[A block of data]
════════
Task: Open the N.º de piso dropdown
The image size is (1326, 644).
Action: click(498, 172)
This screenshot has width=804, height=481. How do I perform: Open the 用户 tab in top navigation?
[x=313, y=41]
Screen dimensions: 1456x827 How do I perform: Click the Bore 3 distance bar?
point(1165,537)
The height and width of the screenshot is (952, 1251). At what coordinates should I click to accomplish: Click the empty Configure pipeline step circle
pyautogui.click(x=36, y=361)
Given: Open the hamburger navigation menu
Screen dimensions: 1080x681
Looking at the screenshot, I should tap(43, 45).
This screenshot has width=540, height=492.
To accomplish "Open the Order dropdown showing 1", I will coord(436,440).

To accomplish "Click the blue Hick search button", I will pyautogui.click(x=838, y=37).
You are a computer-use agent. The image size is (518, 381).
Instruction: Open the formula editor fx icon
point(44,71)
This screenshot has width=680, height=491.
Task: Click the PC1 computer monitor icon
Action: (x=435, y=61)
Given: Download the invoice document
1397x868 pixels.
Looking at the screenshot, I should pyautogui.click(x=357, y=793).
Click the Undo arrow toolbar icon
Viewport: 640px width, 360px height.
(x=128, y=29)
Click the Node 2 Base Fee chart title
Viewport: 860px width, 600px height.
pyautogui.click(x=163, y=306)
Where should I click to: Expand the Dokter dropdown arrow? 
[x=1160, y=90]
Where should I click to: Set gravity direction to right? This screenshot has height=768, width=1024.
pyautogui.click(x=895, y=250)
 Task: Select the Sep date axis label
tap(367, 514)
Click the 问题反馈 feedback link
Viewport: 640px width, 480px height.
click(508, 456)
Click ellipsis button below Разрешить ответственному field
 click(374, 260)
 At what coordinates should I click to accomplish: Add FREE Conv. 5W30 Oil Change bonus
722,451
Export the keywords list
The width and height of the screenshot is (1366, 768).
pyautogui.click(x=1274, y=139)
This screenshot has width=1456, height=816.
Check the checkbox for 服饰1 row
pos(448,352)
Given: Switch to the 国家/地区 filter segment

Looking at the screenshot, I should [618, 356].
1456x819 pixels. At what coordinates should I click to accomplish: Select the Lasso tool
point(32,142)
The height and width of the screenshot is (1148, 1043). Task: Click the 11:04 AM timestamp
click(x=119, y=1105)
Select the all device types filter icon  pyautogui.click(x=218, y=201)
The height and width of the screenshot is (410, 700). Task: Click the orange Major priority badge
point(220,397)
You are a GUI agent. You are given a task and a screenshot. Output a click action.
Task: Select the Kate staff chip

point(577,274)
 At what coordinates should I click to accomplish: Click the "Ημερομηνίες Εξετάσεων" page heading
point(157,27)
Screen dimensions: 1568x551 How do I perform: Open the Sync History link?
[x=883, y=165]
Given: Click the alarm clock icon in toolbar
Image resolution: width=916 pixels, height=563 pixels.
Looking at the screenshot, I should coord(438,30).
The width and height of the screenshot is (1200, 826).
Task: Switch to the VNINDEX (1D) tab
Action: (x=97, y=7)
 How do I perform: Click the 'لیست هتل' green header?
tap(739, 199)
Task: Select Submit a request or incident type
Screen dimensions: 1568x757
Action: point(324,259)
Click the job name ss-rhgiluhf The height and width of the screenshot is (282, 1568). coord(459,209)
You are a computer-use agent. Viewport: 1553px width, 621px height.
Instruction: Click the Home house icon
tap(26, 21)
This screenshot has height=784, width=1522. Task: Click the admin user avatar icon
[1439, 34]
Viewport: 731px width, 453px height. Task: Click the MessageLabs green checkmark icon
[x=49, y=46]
════════
- [EXERCISE AIM]: Reproduce every line of the entries above without any changes.

- [RESULT FOR THIS TASK]:
Task: Open the N.º de piso dropdown
The image size is (1326, 644).
Action: click(498, 172)
This screenshot has width=804, height=481. How do I perform: Open the 用户 tab in top navigation?
[x=313, y=41]
Screen dimensions: 1456x827 How do I perform: Click the Bore 3 distance bar?
point(1165,537)
The height and width of the screenshot is (952, 1251). At what coordinates should I click to accomplish: Click the empty Configure pipeline step circle
pyautogui.click(x=36, y=361)
Given: Open the hamburger navigation menu
Screen dimensions: 1080x681
Looking at the screenshot, I should tap(43, 45).
This screenshot has width=540, height=492.
To accomplish "Open the Order dropdown showing 1", I will coord(436,440).

To accomplish "Click the blue Hick search button", I will pyautogui.click(x=838, y=37).
You are a computer-use agent. The image size is (518, 381).
Instruction: Open the formula editor fx icon
point(44,71)
This screenshot has width=680, height=491.
Task: Click the PC1 computer monitor icon
Action: (x=435, y=61)
Given: Download the invoice document
1397x868 pixels.
Looking at the screenshot, I should pyautogui.click(x=357, y=793).
Click the Undo arrow toolbar icon
Viewport: 640px width, 360px height.
(x=128, y=29)
Click the Node 2 Base Fee chart title
Viewport: 860px width, 600px height.
pyautogui.click(x=163, y=306)
Where should I click to: Expand the Dokter dropdown arrow? 
[x=1160, y=90]
Where should I click to: Set gravity direction to right? This screenshot has height=768, width=1024.
pyautogui.click(x=895, y=250)
 Task: Select the Sep date axis label
tap(367, 514)
Click the 问题反馈 feedback link
Viewport: 640px width, 480px height.
click(508, 456)
Click ellipsis button below Разрешить ответственному field
 click(374, 260)
 At what coordinates should I click to accomplish: Add FREE Conv. 5W30 Oil Change bonus
722,451
Export the keywords list
The width and height of the screenshot is (1366, 768).
pyautogui.click(x=1274, y=139)
This screenshot has width=1456, height=816.
Check the checkbox for 服饰1 row
pos(448,352)
Given: Switch to the 国家/地区 filter segment

Looking at the screenshot, I should [618, 356].
1456x819 pixels. At what coordinates should I click to accomplish: Select the Lasso tool
point(32,142)
The height and width of the screenshot is (1148, 1043). Task: Click the 11:04 AM timestamp
click(x=119, y=1105)
Select the all device types filter icon  pyautogui.click(x=218, y=201)
The height and width of the screenshot is (410, 700). Task: Click the orange Major priority badge
point(220,397)
You are a GUI agent. You are given a task and a screenshot. Output a click action.
Task: Select the Kate staff chip

point(577,274)
 At what coordinates should I click to accomplish: Click the "Ημερομηνίες Εξετάσεων" page heading
point(157,27)
Screen dimensions: 1568x551 How do I perform: Open the Sync History link?
[x=883, y=165]
Given: Click the alarm clock icon in toolbar
Image resolution: width=916 pixels, height=563 pixels.
Looking at the screenshot, I should coord(438,30).
The width and height of the screenshot is (1200, 826).
Task: Switch to the VNINDEX (1D) tab
Action: (x=97, y=7)
 How do I perform: Click the 'لیست هتل' green header?
tap(739, 199)
Task: Select Submit a request or incident type
Screen dimensions: 1568x757
Action: point(324,259)
Click the job name ss-rhgiluhf The height and width of the screenshot is (282, 1568). coord(459,209)
You are a computer-use agent. Viewport: 1553px width, 621px height.
Instruction: Click the Home house icon
tap(26, 21)
This screenshot has height=784, width=1522. Task: Click the admin user avatar icon
[1439, 34]
Viewport: 731px width, 453px height. Task: Click the MessageLabs green checkmark icon
[x=49, y=46]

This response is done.